La Trattativa - La Recensione

C'è sempre qualcuno che non sa. Che non sa tutto. O che non sa abbastanza.
Per cui un film sulla trattativa Stato-Mafia, così come l'ha fatto Sabina Guzzanti, tutto può essere fuorché inutile.

E in effetti è tante cose "La Trattativa". E' un documentario, una commedia, un'attenta ricostruzione dei fatti eseguita per alcuni versi (quelli più duri) con l'immaginazione dei protagonisti. Ma anche un horror inquietante, perlomeno per l'italiano che lo guarda e lo assorbe tirando le somme definitive del suo paese caduto nel baratro non per caso. Un principio infatti c'è stato, era l'inizio degli anni novanta e in Italia - in quella che poi fu definita come la stagione delle bombe - morivano uno dopo l'altro Salvatore Lima, Giovanni Falcone e Paolo Borsellino: una ferita insopportabile per il paese, una patata bollente da (non) gestire per il governo. Da qui l'idea di intavolare una trattativa col terrorismo mafioso, di sedersi a tavolino e ascoltare le richieste e le condizioni che avrebbero portato Stato e Mafia a lavorare a stretto contatto come unica mente e unico esecutore. Una serie di compromessi, disegni di legge, proposte e controproposte, che servivano a ristabilire pace e la tranquillità in una classe - quella politica - sempre più a rischio. Ma che ritrova finalmente il proprio equilibrio nel 1994, quando il duo formato da Silvio Berlusconi e Marcello Dell'Utri fonda il partito politico di Forza Italia che vince le elezioni e mette la parola fine a ogni ostilità.

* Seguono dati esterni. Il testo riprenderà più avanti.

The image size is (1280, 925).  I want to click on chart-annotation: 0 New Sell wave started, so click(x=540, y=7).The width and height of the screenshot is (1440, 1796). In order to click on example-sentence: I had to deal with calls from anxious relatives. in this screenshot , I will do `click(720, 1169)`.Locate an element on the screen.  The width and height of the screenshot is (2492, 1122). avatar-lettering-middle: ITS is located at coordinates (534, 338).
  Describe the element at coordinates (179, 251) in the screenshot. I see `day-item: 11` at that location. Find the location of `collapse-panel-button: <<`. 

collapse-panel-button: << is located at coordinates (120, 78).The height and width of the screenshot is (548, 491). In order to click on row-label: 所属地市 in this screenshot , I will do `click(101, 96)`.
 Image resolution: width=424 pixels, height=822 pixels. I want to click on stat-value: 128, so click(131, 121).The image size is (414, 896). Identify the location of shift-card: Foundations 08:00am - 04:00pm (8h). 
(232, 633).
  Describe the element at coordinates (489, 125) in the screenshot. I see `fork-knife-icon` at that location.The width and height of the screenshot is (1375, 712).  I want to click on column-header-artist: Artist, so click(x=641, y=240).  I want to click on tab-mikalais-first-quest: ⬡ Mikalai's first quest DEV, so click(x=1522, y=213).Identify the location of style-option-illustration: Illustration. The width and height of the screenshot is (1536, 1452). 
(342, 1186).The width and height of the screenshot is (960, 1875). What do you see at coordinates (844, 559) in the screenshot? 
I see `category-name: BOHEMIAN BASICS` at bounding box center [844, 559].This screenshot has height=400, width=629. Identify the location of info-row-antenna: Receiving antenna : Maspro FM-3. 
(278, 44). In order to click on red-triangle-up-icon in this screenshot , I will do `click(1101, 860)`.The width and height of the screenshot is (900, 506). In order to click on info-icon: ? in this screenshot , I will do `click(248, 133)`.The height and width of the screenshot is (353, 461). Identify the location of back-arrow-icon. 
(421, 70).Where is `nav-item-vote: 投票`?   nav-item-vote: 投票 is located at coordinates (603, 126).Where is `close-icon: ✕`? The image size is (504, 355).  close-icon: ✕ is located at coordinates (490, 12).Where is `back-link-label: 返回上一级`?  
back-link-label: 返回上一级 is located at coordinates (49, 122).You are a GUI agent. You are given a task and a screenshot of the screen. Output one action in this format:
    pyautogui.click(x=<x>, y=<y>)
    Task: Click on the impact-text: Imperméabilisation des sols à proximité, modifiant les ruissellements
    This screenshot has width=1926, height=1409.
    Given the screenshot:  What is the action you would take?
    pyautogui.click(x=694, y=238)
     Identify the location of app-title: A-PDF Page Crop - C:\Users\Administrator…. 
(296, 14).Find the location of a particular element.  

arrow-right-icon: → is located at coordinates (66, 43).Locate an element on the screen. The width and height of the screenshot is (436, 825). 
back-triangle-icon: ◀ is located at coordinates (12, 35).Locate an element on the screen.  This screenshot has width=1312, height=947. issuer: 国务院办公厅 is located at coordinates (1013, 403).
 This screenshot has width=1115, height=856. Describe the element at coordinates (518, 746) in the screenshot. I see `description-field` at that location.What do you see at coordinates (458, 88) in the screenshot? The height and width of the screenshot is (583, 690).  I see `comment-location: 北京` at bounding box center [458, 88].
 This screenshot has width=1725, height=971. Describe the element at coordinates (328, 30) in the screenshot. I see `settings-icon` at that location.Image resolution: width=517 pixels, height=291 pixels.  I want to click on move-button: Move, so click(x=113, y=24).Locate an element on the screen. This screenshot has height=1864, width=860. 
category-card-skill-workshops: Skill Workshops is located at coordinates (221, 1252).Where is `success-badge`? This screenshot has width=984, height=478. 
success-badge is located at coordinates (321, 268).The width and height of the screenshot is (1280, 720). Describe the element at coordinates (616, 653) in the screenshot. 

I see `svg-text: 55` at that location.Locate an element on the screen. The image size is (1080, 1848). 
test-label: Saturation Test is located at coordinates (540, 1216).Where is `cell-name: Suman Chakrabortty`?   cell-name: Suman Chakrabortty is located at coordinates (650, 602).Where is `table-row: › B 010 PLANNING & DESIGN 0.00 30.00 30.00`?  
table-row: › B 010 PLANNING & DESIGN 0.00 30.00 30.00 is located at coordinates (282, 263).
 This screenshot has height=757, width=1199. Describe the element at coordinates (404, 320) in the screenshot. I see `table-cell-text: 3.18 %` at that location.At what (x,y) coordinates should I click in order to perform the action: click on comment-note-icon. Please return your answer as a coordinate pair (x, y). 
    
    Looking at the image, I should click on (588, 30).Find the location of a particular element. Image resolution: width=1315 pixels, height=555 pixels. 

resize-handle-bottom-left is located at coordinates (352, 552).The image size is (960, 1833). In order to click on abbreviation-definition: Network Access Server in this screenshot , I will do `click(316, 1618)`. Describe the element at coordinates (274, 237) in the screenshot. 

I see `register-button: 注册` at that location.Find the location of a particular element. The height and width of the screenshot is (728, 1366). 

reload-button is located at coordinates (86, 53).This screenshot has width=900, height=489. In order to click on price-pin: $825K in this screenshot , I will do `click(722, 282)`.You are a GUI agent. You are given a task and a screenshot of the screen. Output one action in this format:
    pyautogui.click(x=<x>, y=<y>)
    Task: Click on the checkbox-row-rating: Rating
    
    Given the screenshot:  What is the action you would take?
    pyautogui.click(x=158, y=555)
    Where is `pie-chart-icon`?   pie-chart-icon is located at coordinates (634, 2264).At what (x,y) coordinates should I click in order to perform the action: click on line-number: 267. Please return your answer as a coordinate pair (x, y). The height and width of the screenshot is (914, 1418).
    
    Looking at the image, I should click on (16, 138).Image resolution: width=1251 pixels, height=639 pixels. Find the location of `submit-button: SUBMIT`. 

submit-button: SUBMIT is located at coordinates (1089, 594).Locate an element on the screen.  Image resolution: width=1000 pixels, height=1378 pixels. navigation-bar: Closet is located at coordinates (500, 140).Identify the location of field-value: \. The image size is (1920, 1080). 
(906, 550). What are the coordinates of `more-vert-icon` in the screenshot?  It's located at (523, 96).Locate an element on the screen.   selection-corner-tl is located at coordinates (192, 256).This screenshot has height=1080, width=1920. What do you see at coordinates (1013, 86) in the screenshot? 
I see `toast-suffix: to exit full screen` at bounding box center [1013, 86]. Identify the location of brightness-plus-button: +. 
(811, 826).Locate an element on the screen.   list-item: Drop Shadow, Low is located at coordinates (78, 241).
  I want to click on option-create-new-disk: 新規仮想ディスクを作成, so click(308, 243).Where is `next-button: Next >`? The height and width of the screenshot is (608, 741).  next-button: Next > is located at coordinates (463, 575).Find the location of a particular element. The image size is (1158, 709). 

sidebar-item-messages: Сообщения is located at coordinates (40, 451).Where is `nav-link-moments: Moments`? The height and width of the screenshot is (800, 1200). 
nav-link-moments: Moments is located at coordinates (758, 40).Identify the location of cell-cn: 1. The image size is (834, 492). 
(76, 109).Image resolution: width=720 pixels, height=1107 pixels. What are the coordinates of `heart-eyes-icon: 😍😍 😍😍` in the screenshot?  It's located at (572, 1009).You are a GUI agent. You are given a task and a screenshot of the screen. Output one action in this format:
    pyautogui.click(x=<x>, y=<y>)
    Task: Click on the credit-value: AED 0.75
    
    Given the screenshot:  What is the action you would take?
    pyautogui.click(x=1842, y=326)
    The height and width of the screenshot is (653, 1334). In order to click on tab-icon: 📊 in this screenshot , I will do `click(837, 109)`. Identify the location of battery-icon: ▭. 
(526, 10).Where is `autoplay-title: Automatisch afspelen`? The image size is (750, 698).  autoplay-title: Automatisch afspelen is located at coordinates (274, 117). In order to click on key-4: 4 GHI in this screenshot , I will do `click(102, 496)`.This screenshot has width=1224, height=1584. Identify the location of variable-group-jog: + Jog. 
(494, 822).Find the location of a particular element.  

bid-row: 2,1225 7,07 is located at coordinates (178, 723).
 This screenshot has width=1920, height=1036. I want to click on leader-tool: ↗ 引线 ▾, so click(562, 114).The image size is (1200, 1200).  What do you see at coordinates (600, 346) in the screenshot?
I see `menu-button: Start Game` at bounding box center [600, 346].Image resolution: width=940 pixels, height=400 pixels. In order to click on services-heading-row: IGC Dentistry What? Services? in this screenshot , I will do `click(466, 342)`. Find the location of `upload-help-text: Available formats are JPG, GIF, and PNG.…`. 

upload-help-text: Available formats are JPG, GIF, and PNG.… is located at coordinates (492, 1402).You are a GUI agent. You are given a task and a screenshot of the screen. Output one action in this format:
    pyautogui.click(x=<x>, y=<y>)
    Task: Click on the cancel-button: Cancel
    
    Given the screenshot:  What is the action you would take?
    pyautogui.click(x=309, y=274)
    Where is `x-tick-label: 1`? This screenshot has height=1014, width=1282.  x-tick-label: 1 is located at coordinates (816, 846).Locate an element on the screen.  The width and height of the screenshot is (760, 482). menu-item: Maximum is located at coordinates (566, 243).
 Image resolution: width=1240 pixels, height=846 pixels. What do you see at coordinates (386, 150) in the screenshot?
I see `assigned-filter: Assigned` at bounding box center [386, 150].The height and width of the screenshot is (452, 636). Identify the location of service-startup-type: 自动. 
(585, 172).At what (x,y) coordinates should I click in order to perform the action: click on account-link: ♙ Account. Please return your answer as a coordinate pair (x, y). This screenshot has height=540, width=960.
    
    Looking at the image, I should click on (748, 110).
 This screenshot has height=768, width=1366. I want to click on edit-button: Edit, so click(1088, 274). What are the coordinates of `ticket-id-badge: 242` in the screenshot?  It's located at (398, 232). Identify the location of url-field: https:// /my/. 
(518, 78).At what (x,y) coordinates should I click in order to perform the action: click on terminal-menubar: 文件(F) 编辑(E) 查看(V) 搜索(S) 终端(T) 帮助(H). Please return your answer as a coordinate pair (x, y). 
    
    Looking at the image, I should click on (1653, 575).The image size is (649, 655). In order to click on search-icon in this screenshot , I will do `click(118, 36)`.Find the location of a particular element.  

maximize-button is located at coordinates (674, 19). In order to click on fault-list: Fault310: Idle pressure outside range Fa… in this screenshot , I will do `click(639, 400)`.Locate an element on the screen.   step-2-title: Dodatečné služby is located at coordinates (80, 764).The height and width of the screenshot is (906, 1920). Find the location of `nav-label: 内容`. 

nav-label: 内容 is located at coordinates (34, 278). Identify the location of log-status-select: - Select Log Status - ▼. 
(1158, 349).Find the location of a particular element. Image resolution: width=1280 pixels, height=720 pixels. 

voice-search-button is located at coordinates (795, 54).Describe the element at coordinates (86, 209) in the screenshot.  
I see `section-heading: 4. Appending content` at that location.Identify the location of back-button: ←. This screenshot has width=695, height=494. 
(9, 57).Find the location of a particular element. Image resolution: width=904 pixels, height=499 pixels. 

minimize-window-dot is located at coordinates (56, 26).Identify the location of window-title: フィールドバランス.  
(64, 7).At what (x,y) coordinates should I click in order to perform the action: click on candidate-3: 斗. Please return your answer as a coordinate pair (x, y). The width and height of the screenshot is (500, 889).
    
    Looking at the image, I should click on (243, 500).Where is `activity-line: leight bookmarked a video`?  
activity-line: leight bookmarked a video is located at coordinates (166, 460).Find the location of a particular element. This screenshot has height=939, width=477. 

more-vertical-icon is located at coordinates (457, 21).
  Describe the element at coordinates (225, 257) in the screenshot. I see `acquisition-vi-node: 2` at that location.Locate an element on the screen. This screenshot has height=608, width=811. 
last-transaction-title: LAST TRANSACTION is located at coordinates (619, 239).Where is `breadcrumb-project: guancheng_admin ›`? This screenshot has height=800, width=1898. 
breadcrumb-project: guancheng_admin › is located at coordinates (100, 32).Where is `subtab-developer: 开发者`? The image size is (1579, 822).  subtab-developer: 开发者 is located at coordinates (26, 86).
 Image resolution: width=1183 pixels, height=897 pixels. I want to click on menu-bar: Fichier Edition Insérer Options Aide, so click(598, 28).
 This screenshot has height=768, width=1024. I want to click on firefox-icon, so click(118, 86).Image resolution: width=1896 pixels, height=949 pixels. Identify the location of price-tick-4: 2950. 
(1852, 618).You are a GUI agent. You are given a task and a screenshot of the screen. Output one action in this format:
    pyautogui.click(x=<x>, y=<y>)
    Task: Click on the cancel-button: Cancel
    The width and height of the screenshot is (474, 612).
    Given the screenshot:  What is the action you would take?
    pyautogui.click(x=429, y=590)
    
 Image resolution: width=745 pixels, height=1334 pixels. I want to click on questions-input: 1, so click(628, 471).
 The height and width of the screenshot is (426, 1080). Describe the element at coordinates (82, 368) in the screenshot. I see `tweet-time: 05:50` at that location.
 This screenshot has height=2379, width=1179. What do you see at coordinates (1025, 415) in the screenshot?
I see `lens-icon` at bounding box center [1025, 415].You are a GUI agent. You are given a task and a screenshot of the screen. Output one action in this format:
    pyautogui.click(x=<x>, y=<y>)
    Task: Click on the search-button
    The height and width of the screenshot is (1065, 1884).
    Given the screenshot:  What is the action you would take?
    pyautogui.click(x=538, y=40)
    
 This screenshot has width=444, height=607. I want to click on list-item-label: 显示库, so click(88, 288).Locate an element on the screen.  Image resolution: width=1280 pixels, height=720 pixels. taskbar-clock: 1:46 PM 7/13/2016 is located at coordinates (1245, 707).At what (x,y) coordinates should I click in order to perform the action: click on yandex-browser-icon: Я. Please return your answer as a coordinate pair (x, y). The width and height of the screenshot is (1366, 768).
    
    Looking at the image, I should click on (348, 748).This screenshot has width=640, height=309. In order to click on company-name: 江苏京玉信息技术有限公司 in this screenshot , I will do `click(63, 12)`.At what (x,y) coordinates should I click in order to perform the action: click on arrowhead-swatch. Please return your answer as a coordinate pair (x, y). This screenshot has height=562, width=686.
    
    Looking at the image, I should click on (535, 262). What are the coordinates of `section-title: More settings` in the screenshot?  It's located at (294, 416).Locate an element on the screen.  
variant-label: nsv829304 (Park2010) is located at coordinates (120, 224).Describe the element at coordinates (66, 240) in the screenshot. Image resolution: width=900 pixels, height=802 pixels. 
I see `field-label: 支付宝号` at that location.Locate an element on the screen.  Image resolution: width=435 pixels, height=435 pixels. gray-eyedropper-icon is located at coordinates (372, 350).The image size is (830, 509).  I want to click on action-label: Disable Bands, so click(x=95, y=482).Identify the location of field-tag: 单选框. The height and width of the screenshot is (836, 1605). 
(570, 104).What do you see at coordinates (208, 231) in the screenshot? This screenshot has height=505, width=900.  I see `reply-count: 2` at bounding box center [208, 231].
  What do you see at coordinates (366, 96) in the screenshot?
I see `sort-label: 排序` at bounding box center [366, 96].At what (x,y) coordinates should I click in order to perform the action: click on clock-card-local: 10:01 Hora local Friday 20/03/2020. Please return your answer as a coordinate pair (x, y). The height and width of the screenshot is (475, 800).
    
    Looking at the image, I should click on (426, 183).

Cotto a fuoco lento nella finzione tipica della regista - che alleggerisce il succedersi dell'esposizione con una comicità tagliente fatta di sketch allestiti in uno studio di posa - il racconto impostato ne "La Trattativa", a parte svelare una pagina molto lunga della storia politica italiana, ci riguarda a tutto tondo perché piede di partenza di un tracollo ancora in corso, di cui non ci è permesso neppure oggi di conoscere il punto fine. Un po' vittima e un po' carnefice è il popolo, che però la Guzzanti non cita mai come un complice, quasi a volerlo estraniare da un sotterfugi che si sarebbe completato a prescindere, manipolato da sistemi superiori che agiscono e si muovono autonomamente, a prescindere. E probabilmente è proprio per questo motivo che fa malissimo apprendere (o ripercorrere) delle fasi critiche della nostra Storia senza neppure la possibilità di potersi andare a incolpare per qualche errore: esclamando un inutile se solo avessi...
Alla responsabilità di noi vittime Sabina Guzzanti, vuoi per inutilità, vuoi per assenza, non ritaglia alcun accenno, come a ribadire quel concetto già ultimamente in voga di un Italia in grado di governarsi dall'alto senza il parere dei suoi cittadini.

Ma forse questi sono solo concetti che "La Trattativa" smuove a casaccio nell'inconscio di noi spettatori, di cui magari la Guzzanti sarà felice ma non provocatrice. La sua, in fondo, è un'opera onesta, che già dal titolo promette qualcosa a cui resta aggrappato fino all'ultimo secondo. Tutto, chiaramente, certificato e verificato da testimonianze e documentazioni, a parte la commovente agenda di Borsellino mai ritrovata su cui si è voluto, poeticamente, fantasticare.